I agree with what Reel Man brought up here that gun rights and smoking ban are two completely different issues here. I guess if we want to say we are talking about every right that has ever been taken away then yes they are in the same category. (For example: govt controls on sewage handling, noise ordinances, alcohol cunsumption limits, alcohol distribution, etc., etc.) The underlying cause and the purpose for control in these two examples are completely different. Gun bans really have no effect on the individuals involved unless you subscribe to the beliefs of the proponents in that they cause undue risk and so forth. Tobacco usage on the other hand, as Reel Man says, is a health risk to ALL who are exposed to it. I can not legally walk around spreading any other harmful chemicals into the air for everyone to ingest. I am not allowed to carry a can of gasoline into an establishment and open it so I can smell it just because I like the way it smells. But based on what some think I should be allowed to. I know I always hear people say that it should be up to the establishment to make that decision. But I don't know of many establishments with the kahunas to impose their own ban on tobacco without fear of loss of business. The one thing that I feel is out of line with the ban is that it is for all establishments. I think they should limit it to eating establishments and exclude the adult only bars. After all that is a lifestyle that people either accept to subject themselves to or not. But I am a father of 3 and I find it pretty irritating when I can not find a place to eat that is without the smell of smoke. Many times it makes no difference whether you specify smoking or non-smoking because they seat you side-by-side. Now how do I as a consumer work around a situation like this if I feel that strongly against sitting in a smoke filled room? Is it too much to ask people to restrain from smoking for an hour or less so that they can eat?

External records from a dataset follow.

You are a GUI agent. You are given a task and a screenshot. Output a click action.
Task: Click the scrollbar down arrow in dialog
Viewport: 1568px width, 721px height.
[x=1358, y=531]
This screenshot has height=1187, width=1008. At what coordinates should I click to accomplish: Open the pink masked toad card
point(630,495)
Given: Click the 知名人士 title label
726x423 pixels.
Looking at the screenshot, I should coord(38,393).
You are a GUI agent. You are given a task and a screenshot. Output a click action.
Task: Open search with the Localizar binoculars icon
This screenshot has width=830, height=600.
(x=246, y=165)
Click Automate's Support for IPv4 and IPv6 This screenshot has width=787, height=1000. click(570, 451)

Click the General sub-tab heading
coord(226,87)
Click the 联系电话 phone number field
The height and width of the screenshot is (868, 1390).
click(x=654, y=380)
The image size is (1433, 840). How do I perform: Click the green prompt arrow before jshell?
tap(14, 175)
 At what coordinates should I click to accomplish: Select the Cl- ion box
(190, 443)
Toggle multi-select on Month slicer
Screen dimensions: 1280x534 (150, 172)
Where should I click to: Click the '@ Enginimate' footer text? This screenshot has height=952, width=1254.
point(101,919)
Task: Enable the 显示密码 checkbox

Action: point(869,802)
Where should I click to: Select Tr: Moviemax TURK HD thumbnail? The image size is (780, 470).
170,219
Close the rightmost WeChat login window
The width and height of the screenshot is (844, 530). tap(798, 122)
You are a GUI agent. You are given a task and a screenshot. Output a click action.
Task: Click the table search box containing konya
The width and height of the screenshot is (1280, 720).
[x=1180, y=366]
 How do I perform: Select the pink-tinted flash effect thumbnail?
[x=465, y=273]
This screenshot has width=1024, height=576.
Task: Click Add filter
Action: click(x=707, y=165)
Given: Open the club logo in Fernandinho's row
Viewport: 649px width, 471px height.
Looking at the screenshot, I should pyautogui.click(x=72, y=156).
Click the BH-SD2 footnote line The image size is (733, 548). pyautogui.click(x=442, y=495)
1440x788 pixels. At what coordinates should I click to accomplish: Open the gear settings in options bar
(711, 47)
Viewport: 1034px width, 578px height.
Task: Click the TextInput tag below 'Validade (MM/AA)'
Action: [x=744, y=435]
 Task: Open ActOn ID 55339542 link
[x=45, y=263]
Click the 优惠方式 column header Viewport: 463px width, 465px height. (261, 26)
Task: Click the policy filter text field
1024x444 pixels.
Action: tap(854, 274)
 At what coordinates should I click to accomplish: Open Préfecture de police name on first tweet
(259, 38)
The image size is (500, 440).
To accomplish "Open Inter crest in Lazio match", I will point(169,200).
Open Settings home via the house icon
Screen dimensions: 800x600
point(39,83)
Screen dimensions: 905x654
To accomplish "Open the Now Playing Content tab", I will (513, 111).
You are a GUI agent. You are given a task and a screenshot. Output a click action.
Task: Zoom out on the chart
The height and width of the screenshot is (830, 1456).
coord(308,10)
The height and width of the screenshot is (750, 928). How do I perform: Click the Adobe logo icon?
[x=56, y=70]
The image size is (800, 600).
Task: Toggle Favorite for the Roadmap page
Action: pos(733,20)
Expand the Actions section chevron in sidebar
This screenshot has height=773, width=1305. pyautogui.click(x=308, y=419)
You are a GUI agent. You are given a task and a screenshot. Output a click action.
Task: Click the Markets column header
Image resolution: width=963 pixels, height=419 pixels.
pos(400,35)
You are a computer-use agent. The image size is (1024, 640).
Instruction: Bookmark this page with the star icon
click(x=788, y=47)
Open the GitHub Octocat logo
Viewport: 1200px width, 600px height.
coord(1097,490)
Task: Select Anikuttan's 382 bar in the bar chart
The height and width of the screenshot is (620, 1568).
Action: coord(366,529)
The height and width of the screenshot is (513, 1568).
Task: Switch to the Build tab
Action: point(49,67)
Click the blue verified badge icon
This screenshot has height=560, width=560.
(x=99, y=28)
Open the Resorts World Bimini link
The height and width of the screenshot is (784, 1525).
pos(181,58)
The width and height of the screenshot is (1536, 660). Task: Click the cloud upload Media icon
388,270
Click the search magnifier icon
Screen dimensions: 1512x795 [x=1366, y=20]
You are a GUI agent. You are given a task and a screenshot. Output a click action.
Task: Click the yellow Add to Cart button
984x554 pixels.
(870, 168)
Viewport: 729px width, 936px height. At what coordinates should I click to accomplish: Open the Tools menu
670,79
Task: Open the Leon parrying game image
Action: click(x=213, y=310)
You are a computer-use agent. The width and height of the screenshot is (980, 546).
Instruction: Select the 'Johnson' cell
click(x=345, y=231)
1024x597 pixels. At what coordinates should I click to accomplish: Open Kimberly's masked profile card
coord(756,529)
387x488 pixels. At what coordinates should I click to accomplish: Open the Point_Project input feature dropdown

Now back to the gun ban. I am not a NRA member and I will admit that there are some stances that the NRA makes that I find more radical than my beliefs. I do own several guns and I am a hunting enthusiast. I have to admit that when H2O mentions that people will have us believe that assault weapons means AK47's, that is what I start thinking. I am not that in tune with the ban proposals but I have always sort of taken the quiet road on this one because I always thought that the AK47's, etc. were useless for anything but killing. Now if there is truth to the part that they are targeting any semi-auto rifle as well then they are starting to branch over in to firearms many use for hunting. I have always agreed wth the people who say that "The laws are only for those who obey them. The criminals will continue to do what they want." I just have always taken a more pacifist approach to this. However, the more I read comments like H2O's the more I think to myself that I owe it to myself to stay more in tune with what they are trying to do with gun control. If I see that they are infringing on my rights to own any guns that I see myself as having an interest in whether I own it or not, then the NRA and all other gun rights activists will get my full approval.


----------



## Warpath (May 23, 2004)

The point I was making about the bans being similar is that there exist in our government, certain factions that have slowly eroded personal rights. It will not stop with the smoking ban, it will not stop with the assault weapons ban, and it won't stop until somehow...we don't have any rights anymore. 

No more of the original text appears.